Abandono de idosos em questão na contemporaneidade

Enviada em 17/04/2021

Com o transcorrer das décadas, o Brasil tem apresentado significativo aumento na taxa de expectativa de vida, torna-se destaque, por esse motivo, a circunstância em que a cada dia existem mais idosos e a óbice de abandono afetivo e material dessa faixa etária. Nesse sentido, é inconcebível negar que com o desamparo familiar e principalmente, governamental, essa parte da população não recebe cuidados suficientes e assistência na velhice.

Os brasileiros tendem a trabalhar apenas com o presente em mente, deixam de traçar um plano para mais tarde e quando mais velhos, não têm garantia de futuro. Assim, o auxílio do governo é solução para muitos, mas a diferença de índices no reajustamento de benefícios faz com que os pensionistas tenham salários com variações distintas: alguns recebem mais de um salário e há aqueles que dependem do valor mínimo oferecido pelo governo, R$ 1.100 mensais (Agência Brasil), que dificilmente cobrem as carências de alimentação, cuidados físicos, saúde e transporte.

Ademais, os idosos também sofrem com a rejeição familiar, na omissão de cuidado, de companhia, de tratamento psicológico, de apoio moral e de casos em que não são providos materialmente com o necessário para sua subsistência. Desta forma, percebe-se a falta de conhecimento da população em relação ao envelhecimento, uma fase tão natural quanto às anteriores, assim como muitos familiares também não dão a devida importância ao assunto, que tem exposto inúmeros anciãos a condições precárias.

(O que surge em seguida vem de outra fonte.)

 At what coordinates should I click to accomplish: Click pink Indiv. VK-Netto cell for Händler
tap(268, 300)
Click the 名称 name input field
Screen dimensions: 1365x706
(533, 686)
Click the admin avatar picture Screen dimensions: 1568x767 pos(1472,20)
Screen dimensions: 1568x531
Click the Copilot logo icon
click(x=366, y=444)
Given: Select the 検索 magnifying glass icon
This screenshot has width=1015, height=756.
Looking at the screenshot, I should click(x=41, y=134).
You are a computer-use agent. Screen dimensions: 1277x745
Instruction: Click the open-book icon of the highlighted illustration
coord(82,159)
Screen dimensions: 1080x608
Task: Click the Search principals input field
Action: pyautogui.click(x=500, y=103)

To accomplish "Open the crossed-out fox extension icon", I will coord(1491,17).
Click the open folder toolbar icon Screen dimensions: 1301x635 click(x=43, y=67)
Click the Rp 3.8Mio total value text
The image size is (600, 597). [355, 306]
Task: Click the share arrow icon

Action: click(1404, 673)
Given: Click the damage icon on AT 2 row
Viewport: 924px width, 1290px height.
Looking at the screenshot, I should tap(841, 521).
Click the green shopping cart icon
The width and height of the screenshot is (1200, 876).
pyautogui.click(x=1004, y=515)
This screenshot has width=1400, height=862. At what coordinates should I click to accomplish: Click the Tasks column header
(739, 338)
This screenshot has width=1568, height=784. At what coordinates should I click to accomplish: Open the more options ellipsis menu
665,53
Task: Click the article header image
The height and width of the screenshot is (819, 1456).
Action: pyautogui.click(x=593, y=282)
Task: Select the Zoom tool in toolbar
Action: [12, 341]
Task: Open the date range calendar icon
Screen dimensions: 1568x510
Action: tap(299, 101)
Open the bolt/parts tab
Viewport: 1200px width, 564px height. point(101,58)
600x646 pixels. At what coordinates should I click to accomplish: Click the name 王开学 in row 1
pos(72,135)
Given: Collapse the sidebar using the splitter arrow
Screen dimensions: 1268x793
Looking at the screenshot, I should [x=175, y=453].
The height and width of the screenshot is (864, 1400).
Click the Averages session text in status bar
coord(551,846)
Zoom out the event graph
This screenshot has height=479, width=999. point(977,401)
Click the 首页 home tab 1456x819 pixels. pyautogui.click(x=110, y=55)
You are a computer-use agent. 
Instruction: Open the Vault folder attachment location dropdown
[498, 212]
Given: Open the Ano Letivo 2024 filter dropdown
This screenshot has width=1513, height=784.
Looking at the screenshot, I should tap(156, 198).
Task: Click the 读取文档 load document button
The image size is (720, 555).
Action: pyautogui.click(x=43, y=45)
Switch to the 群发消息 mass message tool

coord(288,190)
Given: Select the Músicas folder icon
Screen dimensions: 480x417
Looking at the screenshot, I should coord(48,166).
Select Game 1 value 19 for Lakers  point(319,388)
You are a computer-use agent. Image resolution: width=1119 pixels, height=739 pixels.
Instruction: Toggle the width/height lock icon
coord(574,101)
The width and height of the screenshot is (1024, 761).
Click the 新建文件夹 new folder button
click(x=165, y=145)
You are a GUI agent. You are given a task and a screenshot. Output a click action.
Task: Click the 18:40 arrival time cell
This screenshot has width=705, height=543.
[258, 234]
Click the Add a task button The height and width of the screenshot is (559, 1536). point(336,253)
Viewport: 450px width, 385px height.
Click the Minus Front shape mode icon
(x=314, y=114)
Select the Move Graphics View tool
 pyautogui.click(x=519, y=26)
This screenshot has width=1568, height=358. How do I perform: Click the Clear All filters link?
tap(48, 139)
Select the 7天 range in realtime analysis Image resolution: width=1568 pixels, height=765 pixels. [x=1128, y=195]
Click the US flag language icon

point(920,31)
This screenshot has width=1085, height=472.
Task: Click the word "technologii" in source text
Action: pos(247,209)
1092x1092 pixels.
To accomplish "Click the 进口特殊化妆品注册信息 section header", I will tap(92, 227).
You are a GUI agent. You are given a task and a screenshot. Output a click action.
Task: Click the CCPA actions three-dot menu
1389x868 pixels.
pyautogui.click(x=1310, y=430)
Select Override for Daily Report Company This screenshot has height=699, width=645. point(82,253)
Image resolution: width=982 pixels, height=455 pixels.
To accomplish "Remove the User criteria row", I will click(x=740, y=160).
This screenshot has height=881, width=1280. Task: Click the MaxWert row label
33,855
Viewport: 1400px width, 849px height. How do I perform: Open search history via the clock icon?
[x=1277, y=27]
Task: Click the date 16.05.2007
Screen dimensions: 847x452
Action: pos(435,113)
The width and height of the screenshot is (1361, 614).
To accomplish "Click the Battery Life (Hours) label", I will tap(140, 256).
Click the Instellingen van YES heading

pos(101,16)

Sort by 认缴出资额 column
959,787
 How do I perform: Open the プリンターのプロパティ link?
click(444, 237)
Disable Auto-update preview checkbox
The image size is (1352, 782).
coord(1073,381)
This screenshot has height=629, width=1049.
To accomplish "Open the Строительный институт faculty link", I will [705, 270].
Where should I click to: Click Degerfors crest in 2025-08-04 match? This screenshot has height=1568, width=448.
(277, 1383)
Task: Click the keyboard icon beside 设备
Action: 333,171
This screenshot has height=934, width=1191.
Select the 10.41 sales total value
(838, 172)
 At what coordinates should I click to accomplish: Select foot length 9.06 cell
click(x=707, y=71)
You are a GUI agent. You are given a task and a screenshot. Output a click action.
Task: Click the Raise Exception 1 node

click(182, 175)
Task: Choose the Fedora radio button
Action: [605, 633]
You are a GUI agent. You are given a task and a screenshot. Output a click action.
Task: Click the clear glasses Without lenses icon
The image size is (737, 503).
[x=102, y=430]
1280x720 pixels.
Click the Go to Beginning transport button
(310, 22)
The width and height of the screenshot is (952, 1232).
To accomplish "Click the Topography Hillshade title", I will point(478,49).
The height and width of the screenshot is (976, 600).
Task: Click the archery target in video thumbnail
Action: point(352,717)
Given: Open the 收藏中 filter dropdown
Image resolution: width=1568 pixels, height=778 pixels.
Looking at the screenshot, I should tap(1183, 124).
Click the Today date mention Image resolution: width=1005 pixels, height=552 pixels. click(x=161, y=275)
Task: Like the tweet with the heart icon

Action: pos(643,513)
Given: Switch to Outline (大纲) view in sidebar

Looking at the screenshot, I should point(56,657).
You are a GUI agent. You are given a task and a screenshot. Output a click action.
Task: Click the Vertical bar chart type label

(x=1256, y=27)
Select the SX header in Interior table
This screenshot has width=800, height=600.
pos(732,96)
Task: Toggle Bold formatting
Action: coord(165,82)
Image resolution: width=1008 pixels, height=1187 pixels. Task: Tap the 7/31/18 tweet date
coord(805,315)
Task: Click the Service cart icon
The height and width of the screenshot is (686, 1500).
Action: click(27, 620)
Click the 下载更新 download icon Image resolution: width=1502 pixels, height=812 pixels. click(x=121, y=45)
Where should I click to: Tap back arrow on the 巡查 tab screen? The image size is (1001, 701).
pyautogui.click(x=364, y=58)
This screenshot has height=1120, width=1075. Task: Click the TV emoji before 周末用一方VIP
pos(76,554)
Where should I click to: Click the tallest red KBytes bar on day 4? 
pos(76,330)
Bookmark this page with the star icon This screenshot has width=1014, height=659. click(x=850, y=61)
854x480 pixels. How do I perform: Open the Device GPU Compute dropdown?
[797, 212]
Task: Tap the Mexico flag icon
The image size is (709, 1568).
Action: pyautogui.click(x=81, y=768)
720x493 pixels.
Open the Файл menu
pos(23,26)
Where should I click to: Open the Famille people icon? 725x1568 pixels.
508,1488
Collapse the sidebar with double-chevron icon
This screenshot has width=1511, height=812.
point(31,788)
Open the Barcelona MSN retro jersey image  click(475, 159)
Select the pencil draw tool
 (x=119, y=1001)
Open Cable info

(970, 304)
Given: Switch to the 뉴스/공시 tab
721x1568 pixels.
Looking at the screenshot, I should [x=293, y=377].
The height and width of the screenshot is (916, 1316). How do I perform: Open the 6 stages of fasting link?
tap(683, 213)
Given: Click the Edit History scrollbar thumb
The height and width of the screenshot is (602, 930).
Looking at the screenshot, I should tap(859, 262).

Portanto, entender os idosos e suas dificuldades é indispensável, visto que abandono é crime em toda e qualquer situação. Destarte, o Estatuto do Idoso, juntamente ao Sistema de Assistência Social, devem criar mais lares, a fim de proteger estas pessoas e atender suas necessidades básicas, contando com ajuda de profissionais qualificados como geriatras, cuidadores, psicólogos e nutricionistas, para que vivam de modo confortável. Além disso, é importantíssimo que o Governo Federal reveja o auxílio salarial, reajustando os valores disponibilizados a essa camada social, para que possam se manter com mais qualidade e segurança no dia-a-dia.